‘The sound stopped suddenly’

Satoshi Yamaguchi.
Veasey Conway/Harvard Staff Photographer
After rare condition robbed drummer of ability to play music, science led him back
The first symptoms appeared during a concert.
In 2009, Satoshi Yamaguchi, a drummer with the Japanese rock quartet RADWIMPS, found himself lost during a familiar bridge.
“The sound stopped suddenly,” Yamaguchi recalled in a 2023 TV news interview with NHK World-Japan. “I wanted to use my right foot to hit the drum twice, but I ended with the first try. At that instant, my brain really drew a blank. I thought, ‘What’s going on?’”
It took five years to receive the diagnosis of musician’s dystonia, which causes involuntary muscle spasms.

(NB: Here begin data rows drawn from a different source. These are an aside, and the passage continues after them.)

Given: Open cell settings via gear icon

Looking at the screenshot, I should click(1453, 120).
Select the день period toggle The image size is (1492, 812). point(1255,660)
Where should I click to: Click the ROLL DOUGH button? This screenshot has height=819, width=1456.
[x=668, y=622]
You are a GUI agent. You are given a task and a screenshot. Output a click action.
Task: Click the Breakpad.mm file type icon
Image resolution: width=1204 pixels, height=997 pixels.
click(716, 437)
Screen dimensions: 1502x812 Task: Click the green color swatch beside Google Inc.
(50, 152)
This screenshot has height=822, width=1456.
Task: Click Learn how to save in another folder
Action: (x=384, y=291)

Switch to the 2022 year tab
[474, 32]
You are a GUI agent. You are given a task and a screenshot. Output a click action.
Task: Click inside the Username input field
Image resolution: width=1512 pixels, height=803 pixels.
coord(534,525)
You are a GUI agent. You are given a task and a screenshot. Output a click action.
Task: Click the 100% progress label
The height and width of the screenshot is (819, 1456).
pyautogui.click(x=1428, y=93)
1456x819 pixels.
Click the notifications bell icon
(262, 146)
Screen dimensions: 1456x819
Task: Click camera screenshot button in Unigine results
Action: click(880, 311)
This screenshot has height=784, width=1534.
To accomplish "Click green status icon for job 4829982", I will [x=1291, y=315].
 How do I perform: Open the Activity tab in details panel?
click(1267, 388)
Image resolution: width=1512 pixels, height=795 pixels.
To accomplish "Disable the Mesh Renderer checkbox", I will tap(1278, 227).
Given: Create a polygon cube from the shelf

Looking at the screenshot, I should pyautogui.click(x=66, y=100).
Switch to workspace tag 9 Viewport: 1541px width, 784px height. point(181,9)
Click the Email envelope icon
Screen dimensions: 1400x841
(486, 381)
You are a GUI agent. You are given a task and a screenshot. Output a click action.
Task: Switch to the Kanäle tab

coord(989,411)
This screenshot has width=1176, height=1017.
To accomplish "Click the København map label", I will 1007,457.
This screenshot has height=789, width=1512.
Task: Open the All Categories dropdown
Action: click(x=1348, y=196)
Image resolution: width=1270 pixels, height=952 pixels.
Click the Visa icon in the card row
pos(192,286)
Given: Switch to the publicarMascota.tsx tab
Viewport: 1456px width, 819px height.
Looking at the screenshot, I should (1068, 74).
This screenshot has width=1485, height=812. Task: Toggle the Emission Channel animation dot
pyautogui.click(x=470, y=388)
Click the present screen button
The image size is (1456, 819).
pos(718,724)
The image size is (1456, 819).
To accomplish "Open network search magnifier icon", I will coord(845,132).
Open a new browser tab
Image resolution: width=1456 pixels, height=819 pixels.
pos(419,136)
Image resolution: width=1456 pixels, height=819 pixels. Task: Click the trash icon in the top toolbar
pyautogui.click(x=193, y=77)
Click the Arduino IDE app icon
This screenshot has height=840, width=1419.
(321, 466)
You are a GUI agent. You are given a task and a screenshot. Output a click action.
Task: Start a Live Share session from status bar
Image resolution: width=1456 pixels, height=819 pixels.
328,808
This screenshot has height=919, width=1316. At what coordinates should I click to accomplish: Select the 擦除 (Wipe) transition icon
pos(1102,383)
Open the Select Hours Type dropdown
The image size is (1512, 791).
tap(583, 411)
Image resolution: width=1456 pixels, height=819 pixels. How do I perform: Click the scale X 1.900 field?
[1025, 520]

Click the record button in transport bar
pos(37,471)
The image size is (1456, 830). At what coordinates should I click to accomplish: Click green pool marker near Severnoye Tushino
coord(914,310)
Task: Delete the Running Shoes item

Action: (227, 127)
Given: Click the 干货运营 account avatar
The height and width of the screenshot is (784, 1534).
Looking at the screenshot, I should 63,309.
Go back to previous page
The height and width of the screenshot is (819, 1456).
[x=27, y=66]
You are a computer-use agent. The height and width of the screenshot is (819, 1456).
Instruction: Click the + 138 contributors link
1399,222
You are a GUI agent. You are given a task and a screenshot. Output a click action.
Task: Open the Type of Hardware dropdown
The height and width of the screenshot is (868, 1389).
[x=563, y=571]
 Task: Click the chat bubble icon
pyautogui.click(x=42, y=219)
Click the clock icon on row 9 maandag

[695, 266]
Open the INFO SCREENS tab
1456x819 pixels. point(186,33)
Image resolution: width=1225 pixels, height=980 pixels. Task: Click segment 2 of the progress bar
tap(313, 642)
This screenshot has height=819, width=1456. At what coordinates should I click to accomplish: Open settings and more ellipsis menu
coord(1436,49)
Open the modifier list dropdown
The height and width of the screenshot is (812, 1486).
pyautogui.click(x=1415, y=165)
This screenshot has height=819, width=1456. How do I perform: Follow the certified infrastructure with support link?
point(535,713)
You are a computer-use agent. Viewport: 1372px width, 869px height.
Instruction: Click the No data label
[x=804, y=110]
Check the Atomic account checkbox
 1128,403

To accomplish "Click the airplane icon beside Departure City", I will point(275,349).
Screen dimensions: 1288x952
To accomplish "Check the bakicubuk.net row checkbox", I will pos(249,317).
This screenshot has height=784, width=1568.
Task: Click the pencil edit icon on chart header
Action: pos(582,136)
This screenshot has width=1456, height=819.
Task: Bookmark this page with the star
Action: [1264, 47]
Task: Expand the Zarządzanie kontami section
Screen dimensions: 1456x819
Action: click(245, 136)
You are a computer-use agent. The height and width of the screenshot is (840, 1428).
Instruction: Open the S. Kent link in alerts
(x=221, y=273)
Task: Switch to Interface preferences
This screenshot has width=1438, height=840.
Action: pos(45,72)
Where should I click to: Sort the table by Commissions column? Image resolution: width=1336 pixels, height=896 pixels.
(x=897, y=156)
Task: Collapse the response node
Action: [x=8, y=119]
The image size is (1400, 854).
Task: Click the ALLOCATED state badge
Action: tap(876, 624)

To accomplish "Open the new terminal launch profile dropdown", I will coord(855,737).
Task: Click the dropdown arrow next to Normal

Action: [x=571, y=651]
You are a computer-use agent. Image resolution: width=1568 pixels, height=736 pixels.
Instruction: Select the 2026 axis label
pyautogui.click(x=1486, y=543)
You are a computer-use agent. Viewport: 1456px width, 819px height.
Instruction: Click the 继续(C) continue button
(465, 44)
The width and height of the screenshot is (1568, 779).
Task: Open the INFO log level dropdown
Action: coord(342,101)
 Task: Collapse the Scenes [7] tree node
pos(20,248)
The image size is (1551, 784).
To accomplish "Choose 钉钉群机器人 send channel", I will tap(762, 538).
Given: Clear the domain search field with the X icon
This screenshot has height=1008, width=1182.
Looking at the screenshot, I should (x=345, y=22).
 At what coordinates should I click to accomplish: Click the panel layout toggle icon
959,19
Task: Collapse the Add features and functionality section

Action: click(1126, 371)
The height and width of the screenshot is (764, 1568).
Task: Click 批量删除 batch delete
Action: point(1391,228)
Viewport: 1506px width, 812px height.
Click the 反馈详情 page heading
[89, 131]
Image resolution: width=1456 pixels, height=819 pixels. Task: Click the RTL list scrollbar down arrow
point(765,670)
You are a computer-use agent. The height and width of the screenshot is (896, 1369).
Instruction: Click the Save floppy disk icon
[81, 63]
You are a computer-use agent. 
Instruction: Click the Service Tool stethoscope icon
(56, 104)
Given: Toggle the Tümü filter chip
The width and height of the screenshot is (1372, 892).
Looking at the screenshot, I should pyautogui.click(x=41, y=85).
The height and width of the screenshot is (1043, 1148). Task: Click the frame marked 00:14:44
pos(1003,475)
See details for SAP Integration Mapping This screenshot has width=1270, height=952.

The neurological disorder, impacting roughly 1 percent of professional musicians globally, eventually forced Yamaguchi’s exit from the band he had co-founded in 2003. But it also opened a remarkable new chapter in the percussionist’s story.
In a recent event hosted by the Reischauer Institute of Japanese Studies, Yamaguchi recalled his journey from rock stardom to scientific researcher intent on solving the mysteries of his condition. He also showed off the voice-activated drum kit that enabled his return to live performance in 2024, nearly a decade after he left RADWIMPS.
“My children had only ever seen me play the drums on the screen,” Yamaguchi recalled, sharing a photo of his family of five. “This was the first time they heard me perform live.”
Key to Yamaguchi’s trajectory was drummer-turned-scientist Shinya Fujii of Keio University’s NeuroMusicLab. The pair, who met when Yamaguchi arrived as a visiting researcher in 2021, went on to pursue a series of academic inquiries into musician’s dystonia.
Their first paper, published in 2024, charted the disorder’s impact on Yamaguchi’s musicianship. The effects may seem subtle to the untrained ear. But when symptoms appeared, the researchers confirmed, the drummer fell out of rhythm with a metronome.
For Yamaguchi, the findings came as a relief. “When I was still active in the band, I had no way to share the difference or the struggle with the people around me,” he told a packed house at Smith Campus Center. “But through science, I was finally able to reveal the true nature of that ghost.”
“When I was still active in the band, I had no way to share the difference or the struggle with the people around me. But through science, I was finally able to reveal the true nature of that ghost.”
Satoshi Yamaguchi
Inspired, Yamaguchi went on to conduct a large-scale survey of professional and amateur Japanese musicians. Results show musician’s dystonia is more prevalent among pros, with the right lower limbs most frequently afflicted.
Also uncovered was a potential link with the stress caused by in-ear metronomes, increasingly used in the music world by drummers, conductors, and other designated timekeepers. The devices dictate the rhythm of each piece, with a click track delivered directly to the eardrum.
“In recent years,” Yamaguchi explained, “large-scale live performance has evolved into a total entertainment experience that includes not only listening to performance, but also synchronizing the music with visuals, lighting, special effects, and programmed sound sources.”
In 2023, Yamaguchi moved to the Bay Area for a residency at Stanford University’s Center for Computer Research in Music and Acoustics. It was an unlikely place to discover the joys of taiko drumming, a traditional Japanese art form. He ended up performing in a 50th anniversary concert with the group San Jose Taiko.
The art form’s whole-body rhythms are taught orally — not via sheet music, Yamaguchi noted. While learning this way, he was struck by an idea. “What if I could use my voice to create the sound of the bass drum?” he recalled wondering. “My voice could become my instrument.”
Developed in collaboration with Yamaha, VXD is a bass-drum interface operated via vocal cues and throat sensor. Yamaguchi met privately last week with scientists from the Harvard Biodesign Lab, who wanted to understand how the system works. At the public event, Yamaguchi showed off VXD by playing a few RADWIMPS favorites.
An audience member gasped with delight when he started drumming “Sparkle,” featured in the 2016 hit anime film “Your Name.” Also performed were early releases “25-kome no senshokutai” (“The 25th Chromosome”) and “Iindesuka?” (“Is It Alright?”).
“Music has given me life,” Yamaguchi said near the end of his talk. “Music has also caused me pain. I lost it once, and then I found my way back to it — and it saved me.”
The event closed with the high-energy “Zenzenzense” (“Past Past Past Life”), which was also featured in “Your Name.” Yamaguchi pursed his lips into the microphone as he repeated the “don” syllable that triggers the VXD system’s bass drum. His right foot, pressed firmly to the floor, appeared as an anchor. The rest of his body was lifted by the beat.